*Task to carry out*
Reproduce the following data verbatim, line by line.

(Element and text position data)
□ □ □ □

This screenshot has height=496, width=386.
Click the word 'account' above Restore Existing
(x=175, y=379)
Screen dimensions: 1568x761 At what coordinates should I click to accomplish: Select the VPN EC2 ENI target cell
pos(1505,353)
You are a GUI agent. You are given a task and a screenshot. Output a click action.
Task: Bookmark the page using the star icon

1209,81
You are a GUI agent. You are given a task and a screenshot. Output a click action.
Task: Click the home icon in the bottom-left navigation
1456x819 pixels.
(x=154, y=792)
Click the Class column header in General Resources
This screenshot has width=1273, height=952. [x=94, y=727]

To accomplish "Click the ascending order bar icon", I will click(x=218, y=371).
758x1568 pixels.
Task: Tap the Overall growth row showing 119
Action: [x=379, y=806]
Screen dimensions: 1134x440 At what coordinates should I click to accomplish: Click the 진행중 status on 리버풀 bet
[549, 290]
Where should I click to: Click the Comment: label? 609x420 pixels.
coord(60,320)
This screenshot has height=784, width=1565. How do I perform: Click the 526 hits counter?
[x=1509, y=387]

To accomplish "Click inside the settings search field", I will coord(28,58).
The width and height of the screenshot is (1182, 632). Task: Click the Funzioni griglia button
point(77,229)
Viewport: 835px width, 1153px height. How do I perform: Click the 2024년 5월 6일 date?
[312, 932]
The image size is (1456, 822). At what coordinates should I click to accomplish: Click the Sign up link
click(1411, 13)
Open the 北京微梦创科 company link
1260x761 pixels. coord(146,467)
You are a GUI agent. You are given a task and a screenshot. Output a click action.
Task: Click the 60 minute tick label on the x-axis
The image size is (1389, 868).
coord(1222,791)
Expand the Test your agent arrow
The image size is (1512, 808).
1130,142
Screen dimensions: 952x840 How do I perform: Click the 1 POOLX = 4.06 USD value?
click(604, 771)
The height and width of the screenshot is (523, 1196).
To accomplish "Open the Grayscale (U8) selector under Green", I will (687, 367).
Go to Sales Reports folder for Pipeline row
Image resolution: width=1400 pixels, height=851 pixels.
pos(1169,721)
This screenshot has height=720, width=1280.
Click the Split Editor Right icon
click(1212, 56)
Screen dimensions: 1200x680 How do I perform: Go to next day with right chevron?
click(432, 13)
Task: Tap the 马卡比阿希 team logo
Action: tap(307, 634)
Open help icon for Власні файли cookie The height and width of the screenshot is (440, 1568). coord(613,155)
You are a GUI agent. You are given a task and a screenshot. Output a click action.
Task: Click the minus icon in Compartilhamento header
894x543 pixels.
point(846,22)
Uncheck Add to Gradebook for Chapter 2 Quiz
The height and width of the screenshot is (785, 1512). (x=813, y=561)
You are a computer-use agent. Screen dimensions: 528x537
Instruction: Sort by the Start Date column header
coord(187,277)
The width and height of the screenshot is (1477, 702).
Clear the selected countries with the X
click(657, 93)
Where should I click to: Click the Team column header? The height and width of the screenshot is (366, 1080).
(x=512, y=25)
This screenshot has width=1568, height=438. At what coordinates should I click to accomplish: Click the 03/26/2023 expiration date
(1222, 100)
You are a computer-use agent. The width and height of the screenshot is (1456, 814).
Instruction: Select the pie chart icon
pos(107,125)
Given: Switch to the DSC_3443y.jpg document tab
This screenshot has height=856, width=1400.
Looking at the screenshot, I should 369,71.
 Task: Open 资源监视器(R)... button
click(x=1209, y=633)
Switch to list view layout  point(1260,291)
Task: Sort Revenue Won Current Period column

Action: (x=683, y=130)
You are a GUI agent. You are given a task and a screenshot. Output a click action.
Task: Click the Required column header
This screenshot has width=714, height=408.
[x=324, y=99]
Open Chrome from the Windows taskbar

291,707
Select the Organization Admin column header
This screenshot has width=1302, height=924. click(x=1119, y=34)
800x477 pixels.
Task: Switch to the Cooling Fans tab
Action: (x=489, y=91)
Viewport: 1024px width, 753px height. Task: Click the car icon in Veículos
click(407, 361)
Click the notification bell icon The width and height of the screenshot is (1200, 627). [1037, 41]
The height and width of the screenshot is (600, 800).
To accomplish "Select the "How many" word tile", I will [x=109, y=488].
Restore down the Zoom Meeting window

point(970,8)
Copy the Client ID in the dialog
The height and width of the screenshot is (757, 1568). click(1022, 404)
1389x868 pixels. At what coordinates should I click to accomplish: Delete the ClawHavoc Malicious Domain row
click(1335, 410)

□ □ □ □

*Exercise result*
This screenshot has height=496, width=386.
Click the word 'account' above Restore Existing
(x=175, y=379)
Screen dimensions: 1568x761 At what coordinates should I click to accomplish: Select the VPN EC2 ENI target cell
pos(1505,353)
You are a GUI agent. You are given a task and a screenshot. Output a click action.
Task: Bookmark the page using the star icon

1209,81
You are a GUI agent. You are given a task and a screenshot. Output a click action.
Task: Click the home icon in the bottom-left navigation
1456x819 pixels.
(x=154, y=792)
Click the Class column header in General Resources
This screenshot has width=1273, height=952. [x=94, y=727]

To accomplish "Click the ascending order bar icon", I will click(x=218, y=371).
758x1568 pixels.
Task: Tap the Overall growth row showing 119
Action: [x=379, y=806]
Screen dimensions: 1134x440 At what coordinates should I click to accomplish: Click the 진행중 status on 리버풀 bet
[549, 290]
Where should I click to: Click the Comment: label? 609x420 pixels.
coord(60,320)
This screenshot has height=784, width=1565. How do I perform: Click the 526 hits counter?
[x=1509, y=387]

To accomplish "Click inside the settings search field", I will coord(28,58).
The width and height of the screenshot is (1182, 632). Task: Click the Funzioni griglia button
point(77,229)
Viewport: 835px width, 1153px height. How do I perform: Click the 2024년 5월 6일 date?
[312, 932]
The image size is (1456, 822). At what coordinates should I click to accomplish: Click the Sign up link
click(1411, 13)
Open the 北京微梦创科 company link
1260x761 pixels. coord(146,467)
You are a GUI agent. You are given a task and a screenshot. Output a click action.
Task: Click the 60 minute tick label on the x-axis
The image size is (1389, 868).
coord(1222,791)
Expand the Test your agent arrow
The image size is (1512, 808).
1130,142
Screen dimensions: 952x840 How do I perform: Click the 1 POOLX = 4.06 USD value?
click(604, 771)
The height and width of the screenshot is (523, 1196).
To accomplish "Open the Grayscale (U8) selector under Green", I will (687, 367).
Go to Sales Reports folder for Pipeline row
Image resolution: width=1400 pixels, height=851 pixels.
pos(1169,721)
This screenshot has height=720, width=1280.
Click the Split Editor Right icon
click(1212, 56)
Screen dimensions: 1200x680 How do I perform: Go to next day with right chevron?
click(432, 13)
Task: Tap the 马卡比阿希 team logo
Action: tap(307, 634)
Open help icon for Власні файли cookie The height and width of the screenshot is (440, 1568). coord(613,155)
You are a GUI agent. You are given a task and a screenshot. Output a click action.
Task: Click the minus icon in Compartilhamento header
894x543 pixels.
point(846,22)
Uncheck Add to Gradebook for Chapter 2 Quiz
The height and width of the screenshot is (785, 1512). (x=813, y=561)
You are a computer-use agent. Screen dimensions: 528x537
Instruction: Sort by the Start Date column header
coord(187,277)
The width and height of the screenshot is (1477, 702).
Clear the selected countries with the X
click(657, 93)
Where should I click to: Click the Team column header? The height and width of the screenshot is (366, 1080).
(x=512, y=25)
This screenshot has width=1568, height=438. At what coordinates should I click to accomplish: Click the 03/26/2023 expiration date
(1222, 100)
You are a computer-use agent. The width and height of the screenshot is (1456, 814).
Instruction: Select the pie chart icon
pos(107,125)
Given: Switch to the DSC_3443y.jpg document tab
This screenshot has height=856, width=1400.
Looking at the screenshot, I should 369,71.
 Task: Open 资源监视器(R)... button
click(x=1209, y=633)
Switch to list view layout  point(1260,291)
Task: Sort Revenue Won Current Period column

Action: (x=683, y=130)
You are a GUI agent. You are given a task and a screenshot. Output a click action.
Task: Click the Required column header
This screenshot has width=714, height=408.
[x=324, y=99]
Open Chrome from the Windows taskbar

291,707
Select the Organization Admin column header
This screenshot has width=1302, height=924. click(x=1119, y=34)
800x477 pixels.
Task: Switch to the Cooling Fans tab
Action: (x=489, y=91)
Viewport: 1024px width, 753px height. Task: Click the car icon in Veículos
click(407, 361)
Click the notification bell icon The width and height of the screenshot is (1200, 627). [1037, 41]
The height and width of the screenshot is (600, 800).
To accomplish "Select the "How many" word tile", I will [x=109, y=488].
Restore down the Zoom Meeting window

point(970,8)
Copy the Client ID in the dialog
The height and width of the screenshot is (757, 1568). click(1022, 404)
1389x868 pixels. At what coordinates should I click to accomplish: Delete the ClawHavoc Malicious Domain row
click(1335, 410)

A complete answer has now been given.